The authors of this thoroughly researched study describe how Shaker furniture was instilled with vitality and originality, without disrupting the agreed-upon proprieties, by the fact that no one could be born a Shaker. Celibacy was the rule. Many of the furnituremakers had been apprentices with outside cabinetmakers before joining the church, and often introduced their own ideas. But orphaned children were cared for by the Shakers, and some of these, after choosing to join the community, became furnituremakers, so there was in some cases a handing-down of specific Shaker practices.

In addition, because of some specific needs of the Shaker communities, such as exceptionally large storage cupboards for ``families'' that could be 100 strong, or large dining tables, and various kinds of furniture for certain occupations like clothesmaking, the furnituremakers were called upon to adapt ``worldly'' models to such uses. By and large, it seems that the Shaker furnituremakers really perceived virtue in the necessity of simple, unembellished design. It made them extraordinarily controlled in the only kinds of ``pattern'' or ``decoration'' available to them.
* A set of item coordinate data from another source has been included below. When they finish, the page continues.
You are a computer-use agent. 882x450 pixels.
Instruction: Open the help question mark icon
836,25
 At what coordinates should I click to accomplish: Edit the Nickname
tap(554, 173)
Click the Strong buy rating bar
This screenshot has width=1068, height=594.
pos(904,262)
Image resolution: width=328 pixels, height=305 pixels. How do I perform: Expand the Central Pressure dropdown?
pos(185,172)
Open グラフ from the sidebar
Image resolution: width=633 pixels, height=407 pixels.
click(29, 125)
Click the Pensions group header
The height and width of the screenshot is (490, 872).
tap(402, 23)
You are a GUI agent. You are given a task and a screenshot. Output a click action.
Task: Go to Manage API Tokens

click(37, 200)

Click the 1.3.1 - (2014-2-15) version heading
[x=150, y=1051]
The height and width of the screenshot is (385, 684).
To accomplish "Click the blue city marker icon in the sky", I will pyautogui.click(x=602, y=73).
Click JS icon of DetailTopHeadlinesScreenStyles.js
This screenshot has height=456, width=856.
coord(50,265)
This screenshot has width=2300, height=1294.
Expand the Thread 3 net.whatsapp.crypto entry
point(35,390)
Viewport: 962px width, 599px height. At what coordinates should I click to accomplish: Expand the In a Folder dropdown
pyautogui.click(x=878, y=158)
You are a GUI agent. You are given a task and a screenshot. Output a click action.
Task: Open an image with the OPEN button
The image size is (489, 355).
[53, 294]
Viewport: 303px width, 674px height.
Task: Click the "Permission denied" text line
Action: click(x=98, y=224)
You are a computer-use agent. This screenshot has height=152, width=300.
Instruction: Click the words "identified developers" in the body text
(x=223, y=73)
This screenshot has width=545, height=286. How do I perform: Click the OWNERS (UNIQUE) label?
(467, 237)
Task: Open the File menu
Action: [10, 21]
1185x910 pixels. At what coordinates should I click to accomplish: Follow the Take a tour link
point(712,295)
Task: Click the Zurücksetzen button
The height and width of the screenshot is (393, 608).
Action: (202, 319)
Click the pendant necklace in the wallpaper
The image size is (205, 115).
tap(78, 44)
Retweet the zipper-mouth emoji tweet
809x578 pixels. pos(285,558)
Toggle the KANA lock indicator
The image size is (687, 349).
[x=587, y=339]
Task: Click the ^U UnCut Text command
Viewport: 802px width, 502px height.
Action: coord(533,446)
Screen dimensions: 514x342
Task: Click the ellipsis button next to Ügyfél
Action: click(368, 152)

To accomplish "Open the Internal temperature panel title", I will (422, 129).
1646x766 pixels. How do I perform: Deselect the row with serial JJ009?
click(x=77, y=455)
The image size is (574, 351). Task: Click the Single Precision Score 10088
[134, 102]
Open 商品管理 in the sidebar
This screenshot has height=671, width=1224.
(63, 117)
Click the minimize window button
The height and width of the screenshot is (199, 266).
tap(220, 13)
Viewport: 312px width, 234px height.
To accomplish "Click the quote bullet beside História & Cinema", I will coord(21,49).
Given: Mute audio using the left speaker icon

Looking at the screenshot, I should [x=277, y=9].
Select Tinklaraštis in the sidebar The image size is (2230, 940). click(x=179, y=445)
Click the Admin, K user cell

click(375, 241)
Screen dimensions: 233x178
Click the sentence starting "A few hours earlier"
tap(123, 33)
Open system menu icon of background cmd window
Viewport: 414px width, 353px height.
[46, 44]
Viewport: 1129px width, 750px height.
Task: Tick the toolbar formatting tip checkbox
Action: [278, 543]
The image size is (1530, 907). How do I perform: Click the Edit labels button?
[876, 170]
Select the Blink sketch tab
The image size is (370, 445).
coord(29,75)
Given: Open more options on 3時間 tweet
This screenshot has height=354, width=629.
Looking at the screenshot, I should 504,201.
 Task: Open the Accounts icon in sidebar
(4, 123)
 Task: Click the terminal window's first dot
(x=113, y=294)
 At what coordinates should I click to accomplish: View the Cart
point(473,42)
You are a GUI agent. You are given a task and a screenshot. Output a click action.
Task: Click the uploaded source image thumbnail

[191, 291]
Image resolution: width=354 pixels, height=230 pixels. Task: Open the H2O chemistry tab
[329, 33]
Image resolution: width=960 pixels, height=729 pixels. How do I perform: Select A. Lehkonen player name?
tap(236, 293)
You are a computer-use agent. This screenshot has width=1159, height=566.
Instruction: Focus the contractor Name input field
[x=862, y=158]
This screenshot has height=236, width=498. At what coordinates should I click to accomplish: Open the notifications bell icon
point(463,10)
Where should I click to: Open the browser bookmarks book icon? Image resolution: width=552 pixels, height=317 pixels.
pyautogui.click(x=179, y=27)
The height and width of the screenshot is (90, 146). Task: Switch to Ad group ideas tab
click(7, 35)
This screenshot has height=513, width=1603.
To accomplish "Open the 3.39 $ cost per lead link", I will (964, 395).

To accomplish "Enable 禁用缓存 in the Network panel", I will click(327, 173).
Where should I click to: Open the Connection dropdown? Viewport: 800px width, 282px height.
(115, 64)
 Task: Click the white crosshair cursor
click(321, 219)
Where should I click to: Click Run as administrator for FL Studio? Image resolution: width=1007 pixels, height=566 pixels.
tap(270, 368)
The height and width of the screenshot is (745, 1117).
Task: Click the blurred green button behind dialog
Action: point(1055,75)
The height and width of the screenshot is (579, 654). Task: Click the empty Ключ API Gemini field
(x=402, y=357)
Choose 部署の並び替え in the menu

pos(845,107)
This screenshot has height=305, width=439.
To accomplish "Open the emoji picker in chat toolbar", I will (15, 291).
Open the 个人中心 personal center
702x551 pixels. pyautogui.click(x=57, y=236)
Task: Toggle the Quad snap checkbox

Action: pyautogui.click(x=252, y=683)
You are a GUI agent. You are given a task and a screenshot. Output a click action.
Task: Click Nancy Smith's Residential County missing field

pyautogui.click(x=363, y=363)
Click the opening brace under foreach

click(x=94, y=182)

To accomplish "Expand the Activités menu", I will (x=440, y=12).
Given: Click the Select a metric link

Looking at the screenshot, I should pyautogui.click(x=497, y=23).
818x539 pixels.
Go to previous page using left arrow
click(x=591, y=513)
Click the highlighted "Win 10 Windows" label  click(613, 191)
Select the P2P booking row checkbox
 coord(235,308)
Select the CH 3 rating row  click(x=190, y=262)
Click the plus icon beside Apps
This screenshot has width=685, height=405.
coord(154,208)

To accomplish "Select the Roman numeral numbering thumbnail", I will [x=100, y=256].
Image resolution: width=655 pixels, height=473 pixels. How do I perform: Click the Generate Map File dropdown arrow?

Benjamin Smith's back-to-back sewing desks of 1861 (made for the community at Canterbury, N.H.) are exquisite in their self-discipline, but for a number of noteworthy reasons allow for warm qualities of color, surface, and an almost playful relationship of verticals, horizontals, divisions, and intervals. Such a piece deserves the lengthy discussion given to it in this book. Part of this reads: ``Benjamin Smith's desks contain such features as a small cupboard in the gallery; a shallow drawer at the top, perhaps to hold patterns .... [V]isual tension and excitement is created by the rectangular lines of a case balanced atop very slender, delicately turned legs; [by] the straightforward, direct form covered with a surface of dramatically figures woods; and [by] the syncopated drawer arrangement of the case front.''

Earlier in the book, the authors also refer to the contrast in this marvelous piece between the vertical panels on its sides with the horizontal drawers on its front. There is also something profoundly satisfactory about the placing and sizes of the simple round wooden knobs, which set up their own quiet rhythms.

Yet none of this finesse is excessive. If it is delightful, it is so with serious dignity. More than anything, it is the sense of proportion that predominates in this design. It is far from cold or grim. But it insists on rightness. It is principled furniture. Furniture with morals. It is as if the Shakers, who originated from English stock, had kept alive a folk memory of the Neo-Classicism of 18th-century English furniture. But this refined model had by then long been subjected to the rigorous demands of a pioneering religious conviction bent on a special kind of communal integrity. Theirs was furniture consciously and conscientiously dedicated to the service of God.